Primary E-commerce Revenue Models
Regardless of the model chosen, e-commerce firms typically generate income through one or more of these Five primary revenue streams:
- Advertising Revenue Model: A company provides a forum for advertisements and receives fees from advertisers (e.g., Google, Facebook).
- Subscription Revenue Model: A company offers users content or services and charges a subscription fee for access (e.g., Netflix, Spotify).
- Transaction Fee Revenue Model: A company receives a fee for enabling or executing a transaction (e.g., eBay, eSewa).
- Sales Revenue Model: Companies derive revenue by selling goods, information, or services to customers (e.g., Amazon, Daraz).
- Affiliate Revenue Model: A company steers business to an “affiliate” and receives a referral fee or percentage of the revenue from any resulting sales.
Major B2C Business Models
- E-tailer: Online retail stores (e.g., Amazon, Daraz).
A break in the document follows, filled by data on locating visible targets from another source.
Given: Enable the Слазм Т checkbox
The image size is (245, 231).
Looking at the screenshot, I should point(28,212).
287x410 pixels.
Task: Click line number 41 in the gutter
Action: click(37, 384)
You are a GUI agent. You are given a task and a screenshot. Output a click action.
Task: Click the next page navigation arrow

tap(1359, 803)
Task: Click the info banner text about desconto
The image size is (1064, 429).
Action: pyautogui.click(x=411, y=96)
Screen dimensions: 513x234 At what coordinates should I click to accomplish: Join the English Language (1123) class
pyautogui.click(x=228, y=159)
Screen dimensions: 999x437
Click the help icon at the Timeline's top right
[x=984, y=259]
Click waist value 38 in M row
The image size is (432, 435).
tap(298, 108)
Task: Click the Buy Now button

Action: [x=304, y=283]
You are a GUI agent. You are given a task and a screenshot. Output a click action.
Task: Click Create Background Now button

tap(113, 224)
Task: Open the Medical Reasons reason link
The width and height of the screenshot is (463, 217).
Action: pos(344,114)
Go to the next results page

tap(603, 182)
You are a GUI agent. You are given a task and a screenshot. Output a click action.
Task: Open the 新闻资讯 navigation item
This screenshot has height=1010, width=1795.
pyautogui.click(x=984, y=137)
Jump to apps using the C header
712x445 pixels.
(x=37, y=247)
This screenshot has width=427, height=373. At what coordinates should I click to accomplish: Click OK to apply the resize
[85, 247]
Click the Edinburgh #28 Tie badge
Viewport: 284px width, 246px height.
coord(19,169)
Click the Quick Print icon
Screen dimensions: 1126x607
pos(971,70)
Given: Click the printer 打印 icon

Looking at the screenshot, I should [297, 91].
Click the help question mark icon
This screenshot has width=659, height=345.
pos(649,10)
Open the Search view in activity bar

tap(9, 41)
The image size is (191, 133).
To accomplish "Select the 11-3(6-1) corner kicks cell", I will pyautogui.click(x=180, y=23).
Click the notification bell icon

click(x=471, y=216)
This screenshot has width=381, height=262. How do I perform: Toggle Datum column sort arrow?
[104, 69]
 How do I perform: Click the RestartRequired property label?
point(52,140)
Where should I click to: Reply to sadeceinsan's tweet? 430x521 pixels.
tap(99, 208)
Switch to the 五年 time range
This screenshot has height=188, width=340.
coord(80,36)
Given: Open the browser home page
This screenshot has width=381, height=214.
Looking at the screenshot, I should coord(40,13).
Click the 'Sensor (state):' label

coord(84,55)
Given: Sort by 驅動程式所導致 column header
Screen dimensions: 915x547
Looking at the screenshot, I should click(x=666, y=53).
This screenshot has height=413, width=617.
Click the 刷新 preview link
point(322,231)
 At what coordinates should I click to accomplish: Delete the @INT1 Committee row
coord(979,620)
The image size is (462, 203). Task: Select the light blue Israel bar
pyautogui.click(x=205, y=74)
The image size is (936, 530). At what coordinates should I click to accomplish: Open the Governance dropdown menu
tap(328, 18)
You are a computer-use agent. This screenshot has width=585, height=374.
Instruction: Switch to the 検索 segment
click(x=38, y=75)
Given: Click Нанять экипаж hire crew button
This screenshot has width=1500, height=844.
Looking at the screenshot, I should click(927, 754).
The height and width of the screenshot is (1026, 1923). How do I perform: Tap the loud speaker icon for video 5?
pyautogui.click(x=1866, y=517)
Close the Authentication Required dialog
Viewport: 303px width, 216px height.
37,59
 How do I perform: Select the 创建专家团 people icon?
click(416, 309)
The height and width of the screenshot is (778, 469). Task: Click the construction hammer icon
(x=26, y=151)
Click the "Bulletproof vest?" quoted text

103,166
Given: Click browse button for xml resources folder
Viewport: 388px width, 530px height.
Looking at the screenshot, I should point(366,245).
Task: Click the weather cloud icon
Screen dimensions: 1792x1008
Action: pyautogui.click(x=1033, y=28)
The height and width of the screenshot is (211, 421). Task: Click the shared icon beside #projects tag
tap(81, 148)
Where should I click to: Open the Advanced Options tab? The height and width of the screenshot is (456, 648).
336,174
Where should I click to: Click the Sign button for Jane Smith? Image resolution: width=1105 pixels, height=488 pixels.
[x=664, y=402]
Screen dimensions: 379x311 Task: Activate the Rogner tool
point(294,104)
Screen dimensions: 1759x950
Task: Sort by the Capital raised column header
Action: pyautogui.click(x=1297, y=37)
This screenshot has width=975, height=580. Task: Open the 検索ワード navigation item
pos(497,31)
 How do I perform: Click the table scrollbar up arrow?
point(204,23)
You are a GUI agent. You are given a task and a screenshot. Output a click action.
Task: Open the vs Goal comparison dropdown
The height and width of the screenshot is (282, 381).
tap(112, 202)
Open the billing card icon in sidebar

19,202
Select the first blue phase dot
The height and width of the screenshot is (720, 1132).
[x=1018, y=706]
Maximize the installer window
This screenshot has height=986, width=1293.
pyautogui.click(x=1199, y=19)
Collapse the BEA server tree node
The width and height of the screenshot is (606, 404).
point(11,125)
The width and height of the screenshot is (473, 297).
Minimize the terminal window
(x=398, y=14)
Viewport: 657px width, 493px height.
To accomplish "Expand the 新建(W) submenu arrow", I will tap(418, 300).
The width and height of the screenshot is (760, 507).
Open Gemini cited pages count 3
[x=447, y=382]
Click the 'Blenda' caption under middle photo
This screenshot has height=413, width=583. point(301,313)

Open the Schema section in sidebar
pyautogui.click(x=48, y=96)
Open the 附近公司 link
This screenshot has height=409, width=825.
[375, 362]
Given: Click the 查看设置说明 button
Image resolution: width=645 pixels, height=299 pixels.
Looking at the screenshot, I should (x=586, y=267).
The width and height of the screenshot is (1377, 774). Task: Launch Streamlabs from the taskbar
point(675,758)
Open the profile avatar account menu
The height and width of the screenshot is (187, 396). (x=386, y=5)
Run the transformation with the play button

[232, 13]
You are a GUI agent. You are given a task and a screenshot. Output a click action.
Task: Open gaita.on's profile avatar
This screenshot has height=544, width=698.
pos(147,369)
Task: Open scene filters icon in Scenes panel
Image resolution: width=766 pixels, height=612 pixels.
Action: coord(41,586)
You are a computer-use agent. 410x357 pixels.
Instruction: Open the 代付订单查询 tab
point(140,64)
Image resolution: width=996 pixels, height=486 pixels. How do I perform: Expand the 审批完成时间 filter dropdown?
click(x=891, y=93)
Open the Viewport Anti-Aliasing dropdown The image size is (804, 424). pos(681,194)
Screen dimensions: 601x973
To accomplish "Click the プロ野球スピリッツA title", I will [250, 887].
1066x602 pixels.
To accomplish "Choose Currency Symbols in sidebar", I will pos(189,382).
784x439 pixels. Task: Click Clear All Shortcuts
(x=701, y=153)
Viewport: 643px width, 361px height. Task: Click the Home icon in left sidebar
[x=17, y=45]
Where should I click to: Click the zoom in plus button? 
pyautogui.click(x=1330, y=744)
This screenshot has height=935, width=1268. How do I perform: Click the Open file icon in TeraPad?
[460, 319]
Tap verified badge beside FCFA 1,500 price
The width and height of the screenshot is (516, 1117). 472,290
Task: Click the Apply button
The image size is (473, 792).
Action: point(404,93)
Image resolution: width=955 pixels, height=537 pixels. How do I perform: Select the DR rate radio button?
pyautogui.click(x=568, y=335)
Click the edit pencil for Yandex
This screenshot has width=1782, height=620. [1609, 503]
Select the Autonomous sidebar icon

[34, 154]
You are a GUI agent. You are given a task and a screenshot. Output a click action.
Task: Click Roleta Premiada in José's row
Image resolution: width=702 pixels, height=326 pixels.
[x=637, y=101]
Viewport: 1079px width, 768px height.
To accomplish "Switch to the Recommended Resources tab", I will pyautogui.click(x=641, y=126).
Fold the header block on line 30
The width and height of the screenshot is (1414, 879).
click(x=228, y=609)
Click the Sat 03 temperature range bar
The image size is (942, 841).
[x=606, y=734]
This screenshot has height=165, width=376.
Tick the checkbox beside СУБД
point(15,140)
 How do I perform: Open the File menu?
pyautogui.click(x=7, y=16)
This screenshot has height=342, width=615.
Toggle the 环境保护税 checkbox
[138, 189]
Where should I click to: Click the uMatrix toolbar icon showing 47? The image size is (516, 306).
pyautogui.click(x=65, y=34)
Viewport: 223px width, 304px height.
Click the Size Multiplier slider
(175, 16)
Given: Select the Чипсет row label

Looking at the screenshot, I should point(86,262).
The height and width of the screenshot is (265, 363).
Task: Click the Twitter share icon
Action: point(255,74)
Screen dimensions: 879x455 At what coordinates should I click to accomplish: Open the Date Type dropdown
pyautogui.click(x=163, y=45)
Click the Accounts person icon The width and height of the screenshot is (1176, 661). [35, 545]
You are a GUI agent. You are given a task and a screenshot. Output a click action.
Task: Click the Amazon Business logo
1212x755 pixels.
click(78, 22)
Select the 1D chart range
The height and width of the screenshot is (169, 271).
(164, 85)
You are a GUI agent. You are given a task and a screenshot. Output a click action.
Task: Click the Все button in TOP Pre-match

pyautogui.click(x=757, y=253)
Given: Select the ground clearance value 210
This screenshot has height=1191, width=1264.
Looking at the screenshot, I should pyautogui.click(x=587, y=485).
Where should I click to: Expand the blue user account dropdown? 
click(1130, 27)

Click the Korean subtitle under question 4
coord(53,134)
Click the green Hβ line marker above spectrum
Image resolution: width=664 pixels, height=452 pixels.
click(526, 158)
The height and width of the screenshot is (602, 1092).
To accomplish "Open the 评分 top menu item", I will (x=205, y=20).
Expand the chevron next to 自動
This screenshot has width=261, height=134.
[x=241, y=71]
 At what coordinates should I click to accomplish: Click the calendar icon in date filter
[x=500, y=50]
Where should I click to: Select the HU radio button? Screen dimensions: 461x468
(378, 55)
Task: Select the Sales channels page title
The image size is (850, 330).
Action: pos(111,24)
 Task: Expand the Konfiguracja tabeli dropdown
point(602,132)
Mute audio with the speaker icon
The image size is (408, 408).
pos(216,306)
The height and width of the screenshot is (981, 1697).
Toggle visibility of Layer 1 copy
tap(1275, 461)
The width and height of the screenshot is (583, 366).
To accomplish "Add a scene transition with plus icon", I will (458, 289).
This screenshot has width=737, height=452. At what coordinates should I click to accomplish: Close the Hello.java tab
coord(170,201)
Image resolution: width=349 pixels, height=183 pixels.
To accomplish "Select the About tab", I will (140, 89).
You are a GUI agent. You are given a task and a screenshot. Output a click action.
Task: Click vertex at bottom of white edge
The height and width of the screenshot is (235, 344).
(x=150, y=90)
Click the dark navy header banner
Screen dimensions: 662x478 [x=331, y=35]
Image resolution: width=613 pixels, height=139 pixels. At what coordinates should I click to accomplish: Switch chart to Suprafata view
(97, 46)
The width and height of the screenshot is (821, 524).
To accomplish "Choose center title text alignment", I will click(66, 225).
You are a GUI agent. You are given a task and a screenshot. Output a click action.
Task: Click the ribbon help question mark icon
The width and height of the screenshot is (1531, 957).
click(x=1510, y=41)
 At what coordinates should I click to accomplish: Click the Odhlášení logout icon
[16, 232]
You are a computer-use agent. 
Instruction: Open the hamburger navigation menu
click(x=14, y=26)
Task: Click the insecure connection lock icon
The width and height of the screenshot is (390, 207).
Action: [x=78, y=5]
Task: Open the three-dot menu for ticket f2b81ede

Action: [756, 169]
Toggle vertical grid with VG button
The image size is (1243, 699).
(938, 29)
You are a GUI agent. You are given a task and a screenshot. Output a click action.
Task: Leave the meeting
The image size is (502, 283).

- Community Provider: Creates a digital environment where people with similar interests can transact and communicate (e.g., Facebook, LinkedIn).
- Content Provider: Distributes information or entertainment content, such as digital news, music, video, and artwork (e.g., Netflix, Spotify).
- Portal: Offers powerful search tools plus an integrated package of content and services (e.g., Google, Yahoo).
- Transaction Broker: Firms that process transactions for consumers that are normally handled in person, by phone, or by mail (e.g., Expedia, eSewa).
- Market Creator: Uses Internet technology to create a platform where buyers and sellers can meet, display products, and establish prices (e.g., eBay, Hamrobazar).
- Service Provider: Offers intangible services online, such as data storage or photo sharing (e.g., Dropbox, Foodmandu).
Major B2B Business Models
- E-distributor: A company that supplies products and services directly to individual businesses.
- E-procurement: Creates and sells access to digital markets (e.g., Ariba).
- Exchange: An independent digital marketplace where hundreds of suppliers meet a smaller number of large commercial purchasers (e.g., Inventory Locator Service (ILS)).
- Industry Consortium: Industry-owned vertical markets that serve specific industries (e.g., SupplyOn).
- Private Industrial Network: A web-enabled network owned by a single large firm for coordinating business processes with a limited set of strategic partners (e.g., Walmart’s Retail Link).
Case Study: Daraz Nepal
Daraz is the leading e-commerce platform in South Asia (including Nepal). It serves as a prime example of a hybrid business model:
- Value Proposition: One-stop-shop for millions of products, secure payments (Daraz Wallet), and wide reach across major Nepali cities.
- Revenue Model: Primarily a Sales Revenue Model (buying from manufacturers and selling at a markup) combined with a Transaction Fee Model (charging commissions to third-party sellers on its marketplace).
- Market Opportunity: Captures the growing middle class in Nepal with increasing smartphone and internet access.
- Competitive Advantage: Exclusive brand partnerships (Brand Day), a massive logistics network (Daraz Express), and heavy investment in Alibaba’s technology stack.
- Market Strategy: Massive annual sales events like 11.11 and 12.12 to drive user acquisition.
Summary
A successful e-commerce business model is built on eight key elements, from value proposition to management team. These models are applied in both the B2C and B2B sectors. B2C models like e-tailers and content providers are common in Nepal, with local examples like Daraz and Onlinekhabar. The B2B sector, while still developing, is seeing growth with platforms like Aayo connecting businesses.
Key Takeaways
- A business model outlines how a company will be profitable, based on 8 key elements.
- Major B2C models include E-tailer, Content Provider, and Market Creator.
- Major B2B models include E-distributor and E-procurement platforms.
- The Nepali e-commerce landscape includes a variety of these models.
Discussion Questions
- What is the business model of Foodmandu? Which category does it fall into?
- How can a small e-commerce business in Nepal gain a competitive advantage against a large player like Daraz?
- What are the key differences between a B2C e-tailer and a B2B e-distributor?